The fresh survey for the People’s Vote campaign found that 53% of voters are in favour of having a say on the final Brexit deal, with only 31% opposed.
The study, carried out by Opinium, found that among Labour supporters those figures soared to 69% in favour, with only 18% opposed to a second vote.
Labour backbencher Chuka Umunna, one of the leading figures behind the People’s Vote campaign, said the figures showed a clear need for the Brexit deal to be put before the people.
He said: “The Brexit that people were promised is very different to the one they will get. They were told we could get all the economic benefits of the EU after we left, but that is patently not the case as new facts emerge every week.

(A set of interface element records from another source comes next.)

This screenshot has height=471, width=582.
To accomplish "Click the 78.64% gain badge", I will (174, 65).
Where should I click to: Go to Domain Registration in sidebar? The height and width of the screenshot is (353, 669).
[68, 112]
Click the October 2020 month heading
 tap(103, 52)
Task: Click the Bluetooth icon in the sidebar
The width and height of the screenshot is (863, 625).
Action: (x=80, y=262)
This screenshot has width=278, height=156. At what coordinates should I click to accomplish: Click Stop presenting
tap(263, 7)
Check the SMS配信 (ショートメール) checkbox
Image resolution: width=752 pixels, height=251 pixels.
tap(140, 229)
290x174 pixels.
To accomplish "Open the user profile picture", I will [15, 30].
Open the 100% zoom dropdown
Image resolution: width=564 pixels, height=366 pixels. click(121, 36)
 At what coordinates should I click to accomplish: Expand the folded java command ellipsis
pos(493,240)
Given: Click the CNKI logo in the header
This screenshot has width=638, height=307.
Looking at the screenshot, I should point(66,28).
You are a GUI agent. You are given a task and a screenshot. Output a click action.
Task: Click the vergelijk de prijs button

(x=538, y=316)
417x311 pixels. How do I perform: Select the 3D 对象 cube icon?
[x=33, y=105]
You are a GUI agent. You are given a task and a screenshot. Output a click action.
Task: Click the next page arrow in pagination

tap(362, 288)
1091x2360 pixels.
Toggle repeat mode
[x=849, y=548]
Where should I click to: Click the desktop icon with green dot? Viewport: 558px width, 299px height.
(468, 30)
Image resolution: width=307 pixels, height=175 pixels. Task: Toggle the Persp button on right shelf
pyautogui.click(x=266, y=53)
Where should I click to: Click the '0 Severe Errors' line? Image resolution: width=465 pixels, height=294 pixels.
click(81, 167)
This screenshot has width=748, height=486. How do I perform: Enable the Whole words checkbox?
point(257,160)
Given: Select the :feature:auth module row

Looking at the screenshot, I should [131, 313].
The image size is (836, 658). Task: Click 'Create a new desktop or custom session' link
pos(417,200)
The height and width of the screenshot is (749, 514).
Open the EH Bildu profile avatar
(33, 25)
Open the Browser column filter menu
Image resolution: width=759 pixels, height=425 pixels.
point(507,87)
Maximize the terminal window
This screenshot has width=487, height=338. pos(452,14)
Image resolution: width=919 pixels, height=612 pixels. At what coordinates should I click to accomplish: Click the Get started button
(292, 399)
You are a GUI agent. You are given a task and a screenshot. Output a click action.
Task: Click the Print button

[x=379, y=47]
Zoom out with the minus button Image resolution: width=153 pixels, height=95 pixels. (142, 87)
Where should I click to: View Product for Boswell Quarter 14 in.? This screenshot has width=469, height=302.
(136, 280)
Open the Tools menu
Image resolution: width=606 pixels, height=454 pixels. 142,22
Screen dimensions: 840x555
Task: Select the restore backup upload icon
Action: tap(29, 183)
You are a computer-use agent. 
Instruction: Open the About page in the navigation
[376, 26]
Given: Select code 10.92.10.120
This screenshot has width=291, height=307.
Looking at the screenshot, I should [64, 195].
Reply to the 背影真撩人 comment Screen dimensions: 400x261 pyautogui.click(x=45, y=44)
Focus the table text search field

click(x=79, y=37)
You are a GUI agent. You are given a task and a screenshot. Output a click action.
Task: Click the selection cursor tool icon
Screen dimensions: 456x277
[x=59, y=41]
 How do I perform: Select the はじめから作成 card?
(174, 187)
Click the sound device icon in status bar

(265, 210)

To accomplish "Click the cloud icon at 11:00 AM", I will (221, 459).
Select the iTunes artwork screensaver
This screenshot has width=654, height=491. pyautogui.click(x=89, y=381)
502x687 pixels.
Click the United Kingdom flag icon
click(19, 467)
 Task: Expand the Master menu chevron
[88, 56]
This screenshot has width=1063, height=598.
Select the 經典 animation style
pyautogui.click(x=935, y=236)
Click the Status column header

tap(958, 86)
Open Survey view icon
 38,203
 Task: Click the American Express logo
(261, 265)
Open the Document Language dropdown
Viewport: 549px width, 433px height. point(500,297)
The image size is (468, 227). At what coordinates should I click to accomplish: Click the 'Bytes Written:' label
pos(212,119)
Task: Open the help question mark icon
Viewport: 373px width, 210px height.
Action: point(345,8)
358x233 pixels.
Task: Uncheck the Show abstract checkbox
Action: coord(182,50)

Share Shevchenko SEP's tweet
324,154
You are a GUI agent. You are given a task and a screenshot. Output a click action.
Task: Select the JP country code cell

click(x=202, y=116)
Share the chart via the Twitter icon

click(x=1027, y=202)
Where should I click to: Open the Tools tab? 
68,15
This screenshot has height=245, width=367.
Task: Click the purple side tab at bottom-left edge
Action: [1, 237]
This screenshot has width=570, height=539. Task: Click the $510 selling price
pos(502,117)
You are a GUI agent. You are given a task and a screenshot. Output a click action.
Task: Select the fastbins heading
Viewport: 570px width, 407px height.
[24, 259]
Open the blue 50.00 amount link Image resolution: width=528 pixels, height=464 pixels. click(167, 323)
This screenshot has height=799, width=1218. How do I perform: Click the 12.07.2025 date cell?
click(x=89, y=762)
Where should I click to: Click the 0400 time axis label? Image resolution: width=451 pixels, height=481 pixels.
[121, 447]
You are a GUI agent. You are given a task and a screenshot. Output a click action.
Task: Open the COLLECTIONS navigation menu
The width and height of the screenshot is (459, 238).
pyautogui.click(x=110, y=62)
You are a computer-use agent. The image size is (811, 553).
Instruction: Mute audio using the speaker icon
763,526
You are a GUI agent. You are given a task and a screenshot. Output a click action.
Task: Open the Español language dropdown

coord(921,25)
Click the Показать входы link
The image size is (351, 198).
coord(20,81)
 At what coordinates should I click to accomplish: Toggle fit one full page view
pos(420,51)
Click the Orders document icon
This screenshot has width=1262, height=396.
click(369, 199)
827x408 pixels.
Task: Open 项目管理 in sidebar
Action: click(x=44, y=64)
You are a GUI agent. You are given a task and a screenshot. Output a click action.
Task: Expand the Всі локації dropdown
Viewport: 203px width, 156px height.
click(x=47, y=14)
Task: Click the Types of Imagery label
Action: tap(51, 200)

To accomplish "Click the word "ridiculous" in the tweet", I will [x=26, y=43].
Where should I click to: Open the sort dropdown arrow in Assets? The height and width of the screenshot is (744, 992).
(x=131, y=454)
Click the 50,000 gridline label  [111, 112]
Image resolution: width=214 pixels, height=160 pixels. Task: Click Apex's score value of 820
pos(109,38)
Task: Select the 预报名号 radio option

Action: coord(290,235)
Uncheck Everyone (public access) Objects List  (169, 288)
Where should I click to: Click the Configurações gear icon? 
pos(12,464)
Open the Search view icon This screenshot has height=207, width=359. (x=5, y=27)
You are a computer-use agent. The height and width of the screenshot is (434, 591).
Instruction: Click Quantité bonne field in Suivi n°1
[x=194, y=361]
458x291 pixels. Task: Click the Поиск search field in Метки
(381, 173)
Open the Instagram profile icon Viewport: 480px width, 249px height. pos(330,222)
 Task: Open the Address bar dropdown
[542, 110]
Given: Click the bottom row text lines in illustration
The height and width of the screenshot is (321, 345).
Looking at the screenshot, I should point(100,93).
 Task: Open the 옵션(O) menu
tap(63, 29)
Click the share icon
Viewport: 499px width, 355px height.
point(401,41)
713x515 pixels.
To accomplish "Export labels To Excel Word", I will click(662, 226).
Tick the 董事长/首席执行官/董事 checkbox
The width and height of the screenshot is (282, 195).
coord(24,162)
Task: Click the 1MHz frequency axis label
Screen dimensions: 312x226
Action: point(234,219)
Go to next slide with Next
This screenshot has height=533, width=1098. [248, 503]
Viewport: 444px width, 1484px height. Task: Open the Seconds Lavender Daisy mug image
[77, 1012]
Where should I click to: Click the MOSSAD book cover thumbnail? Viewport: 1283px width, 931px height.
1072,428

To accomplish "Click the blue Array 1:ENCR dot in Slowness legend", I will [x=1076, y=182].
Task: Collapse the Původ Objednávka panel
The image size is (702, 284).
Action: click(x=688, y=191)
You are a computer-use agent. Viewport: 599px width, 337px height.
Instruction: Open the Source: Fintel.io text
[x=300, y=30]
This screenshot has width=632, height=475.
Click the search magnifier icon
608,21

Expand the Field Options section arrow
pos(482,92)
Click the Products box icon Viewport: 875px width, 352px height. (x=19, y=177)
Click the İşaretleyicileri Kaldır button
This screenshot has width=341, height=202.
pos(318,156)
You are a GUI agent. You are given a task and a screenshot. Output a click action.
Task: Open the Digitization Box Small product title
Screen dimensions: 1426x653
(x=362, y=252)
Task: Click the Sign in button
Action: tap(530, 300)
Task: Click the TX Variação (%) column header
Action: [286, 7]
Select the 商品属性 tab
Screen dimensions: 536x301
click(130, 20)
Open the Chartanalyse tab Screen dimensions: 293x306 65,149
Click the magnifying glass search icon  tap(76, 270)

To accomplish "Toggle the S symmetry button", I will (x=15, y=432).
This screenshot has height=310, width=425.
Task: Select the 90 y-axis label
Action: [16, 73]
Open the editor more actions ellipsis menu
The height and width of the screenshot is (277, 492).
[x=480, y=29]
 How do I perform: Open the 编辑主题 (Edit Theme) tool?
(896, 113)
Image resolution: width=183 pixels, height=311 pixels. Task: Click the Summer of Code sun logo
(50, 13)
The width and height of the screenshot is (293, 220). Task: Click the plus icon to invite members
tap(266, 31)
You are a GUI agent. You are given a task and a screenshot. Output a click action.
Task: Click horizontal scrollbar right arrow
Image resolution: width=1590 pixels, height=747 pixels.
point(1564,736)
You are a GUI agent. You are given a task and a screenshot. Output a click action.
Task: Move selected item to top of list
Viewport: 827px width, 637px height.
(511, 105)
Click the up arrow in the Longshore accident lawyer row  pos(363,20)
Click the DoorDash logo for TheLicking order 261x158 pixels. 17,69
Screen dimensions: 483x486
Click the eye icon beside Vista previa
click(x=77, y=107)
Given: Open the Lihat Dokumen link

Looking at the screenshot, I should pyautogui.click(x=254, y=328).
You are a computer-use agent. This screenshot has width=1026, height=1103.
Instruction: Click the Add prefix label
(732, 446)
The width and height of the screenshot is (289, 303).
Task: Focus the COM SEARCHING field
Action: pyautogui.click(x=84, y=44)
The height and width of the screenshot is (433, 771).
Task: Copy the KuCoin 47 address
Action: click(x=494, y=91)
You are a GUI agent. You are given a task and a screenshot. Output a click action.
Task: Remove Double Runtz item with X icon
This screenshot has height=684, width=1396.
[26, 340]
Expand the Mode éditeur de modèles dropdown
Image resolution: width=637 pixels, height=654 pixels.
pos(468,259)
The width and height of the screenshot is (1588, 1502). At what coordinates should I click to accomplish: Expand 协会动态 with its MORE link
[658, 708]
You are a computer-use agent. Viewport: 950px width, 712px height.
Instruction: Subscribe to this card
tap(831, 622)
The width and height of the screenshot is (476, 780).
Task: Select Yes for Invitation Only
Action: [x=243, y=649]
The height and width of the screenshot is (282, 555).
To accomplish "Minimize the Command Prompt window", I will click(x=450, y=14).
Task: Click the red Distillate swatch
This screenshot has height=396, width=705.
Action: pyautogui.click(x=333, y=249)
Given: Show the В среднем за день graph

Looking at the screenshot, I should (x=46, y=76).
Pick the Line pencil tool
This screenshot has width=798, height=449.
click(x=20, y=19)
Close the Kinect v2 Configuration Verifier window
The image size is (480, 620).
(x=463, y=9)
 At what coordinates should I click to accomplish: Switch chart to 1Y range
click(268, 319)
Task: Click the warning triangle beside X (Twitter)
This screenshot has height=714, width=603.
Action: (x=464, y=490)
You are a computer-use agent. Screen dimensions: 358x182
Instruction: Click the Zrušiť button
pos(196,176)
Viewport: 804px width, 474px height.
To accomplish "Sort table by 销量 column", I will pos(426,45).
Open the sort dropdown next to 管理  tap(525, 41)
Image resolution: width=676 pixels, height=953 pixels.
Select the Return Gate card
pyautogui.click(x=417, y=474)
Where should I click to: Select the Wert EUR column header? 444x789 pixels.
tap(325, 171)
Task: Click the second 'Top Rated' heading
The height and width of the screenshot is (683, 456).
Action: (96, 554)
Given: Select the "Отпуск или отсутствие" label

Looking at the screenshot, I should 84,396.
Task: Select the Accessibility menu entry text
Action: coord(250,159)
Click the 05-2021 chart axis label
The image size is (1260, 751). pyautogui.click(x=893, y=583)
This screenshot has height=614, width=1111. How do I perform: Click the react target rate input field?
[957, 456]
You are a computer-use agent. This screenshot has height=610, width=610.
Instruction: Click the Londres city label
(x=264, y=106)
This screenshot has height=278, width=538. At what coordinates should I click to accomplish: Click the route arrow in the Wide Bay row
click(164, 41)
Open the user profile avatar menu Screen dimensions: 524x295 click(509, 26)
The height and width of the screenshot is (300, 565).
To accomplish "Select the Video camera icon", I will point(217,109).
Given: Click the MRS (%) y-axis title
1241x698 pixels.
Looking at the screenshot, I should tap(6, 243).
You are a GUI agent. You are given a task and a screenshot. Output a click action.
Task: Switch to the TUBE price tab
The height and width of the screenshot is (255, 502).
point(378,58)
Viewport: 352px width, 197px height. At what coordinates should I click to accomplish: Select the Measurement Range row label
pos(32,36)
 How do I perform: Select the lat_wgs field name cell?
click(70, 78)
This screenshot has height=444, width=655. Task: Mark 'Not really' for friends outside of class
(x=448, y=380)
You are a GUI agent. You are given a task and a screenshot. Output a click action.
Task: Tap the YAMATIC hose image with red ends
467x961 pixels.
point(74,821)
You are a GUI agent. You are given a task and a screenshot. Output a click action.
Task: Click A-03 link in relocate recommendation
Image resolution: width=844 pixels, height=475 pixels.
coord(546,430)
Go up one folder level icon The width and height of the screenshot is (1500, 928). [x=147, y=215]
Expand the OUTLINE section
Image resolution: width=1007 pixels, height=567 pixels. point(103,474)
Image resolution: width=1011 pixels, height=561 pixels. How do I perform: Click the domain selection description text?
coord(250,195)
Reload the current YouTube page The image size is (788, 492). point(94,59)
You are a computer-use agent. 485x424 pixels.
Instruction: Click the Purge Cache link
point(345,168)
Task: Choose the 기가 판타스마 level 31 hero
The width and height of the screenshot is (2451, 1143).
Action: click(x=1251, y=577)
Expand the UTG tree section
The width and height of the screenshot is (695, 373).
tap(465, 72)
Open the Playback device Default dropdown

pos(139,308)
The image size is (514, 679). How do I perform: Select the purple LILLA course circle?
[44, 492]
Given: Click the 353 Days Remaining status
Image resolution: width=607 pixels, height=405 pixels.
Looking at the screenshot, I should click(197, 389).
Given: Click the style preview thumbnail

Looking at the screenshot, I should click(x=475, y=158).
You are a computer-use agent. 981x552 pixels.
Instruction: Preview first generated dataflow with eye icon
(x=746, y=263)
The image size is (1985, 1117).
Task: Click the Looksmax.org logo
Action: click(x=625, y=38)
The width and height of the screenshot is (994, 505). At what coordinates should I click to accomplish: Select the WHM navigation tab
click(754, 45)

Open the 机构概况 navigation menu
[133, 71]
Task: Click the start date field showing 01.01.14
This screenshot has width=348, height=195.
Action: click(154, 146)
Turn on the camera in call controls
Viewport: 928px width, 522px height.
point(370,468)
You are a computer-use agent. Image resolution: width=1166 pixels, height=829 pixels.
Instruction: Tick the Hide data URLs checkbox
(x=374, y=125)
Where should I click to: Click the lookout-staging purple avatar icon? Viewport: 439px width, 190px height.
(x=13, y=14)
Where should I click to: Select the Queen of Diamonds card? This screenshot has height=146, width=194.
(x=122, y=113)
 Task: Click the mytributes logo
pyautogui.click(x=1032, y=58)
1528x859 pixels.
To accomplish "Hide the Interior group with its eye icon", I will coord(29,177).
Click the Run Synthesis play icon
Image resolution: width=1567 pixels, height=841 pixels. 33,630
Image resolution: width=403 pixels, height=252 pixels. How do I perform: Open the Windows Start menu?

“650 MPs alone should not determine the destinies of 65 million people on such a big issue.”
Public support for a second vote is likely to embolden Mr Umunna’s group of Labour backbenchers who have been urging Jeremy Corbyn to back a Norway-style soft Brexit by pushing for Britain’s membership of the European Economic Area.
Labour MP Gareth Thomas, who earlier this week managed to pass a People’s Vote Bill through its first stages in the House of Commons, further piled pressure on Mr Corbyn, saying: “Whether you think Brexit is a good deal or a bad deal, there’s no denying it’s a big deal … the people of this country must decide whether or not the Brexit on offer is the right path.”
The new poll comes in the wake of a difficult week for the Labour leader on Brexit after a total of 83 Labour peers defied party orders to abstain and instead voted for Britain to join Norway in the EEA, effectively keeping the UK in the single market. That marked the largest rebellion by Labour peers in years.
Yesterday the SDLP – Labour’s sister party in Northern Ireland – sent a letter urging Mr Corbyn to “have the courage” to support British membership in the EEA when the vote comes before the Commons later this month.
But a spokesperson for the Labour leader said that supporting EEA membership was not the party's position.
"As we made clear by our whipping for abstention, we’ve made quite clear that we favour a new relationship with the single market. We favour negotiating a new customs union with the EU with a British say in future trade deals, and that’s why we took that position," he said.
"We’ve set up and we’re united behind that position at the leadership level and the Shadow Cabinet level."
The spokesman added: "We’re trying to make the case for a Brexit that puts the economy and jobs and living standards first and to unite as much of the country on both sides of the Leave/Remain divide together in negotiating a jobs-first Brexit.
"The EEA membership includes a number of different types of relationship, but it’s not what we are proposing."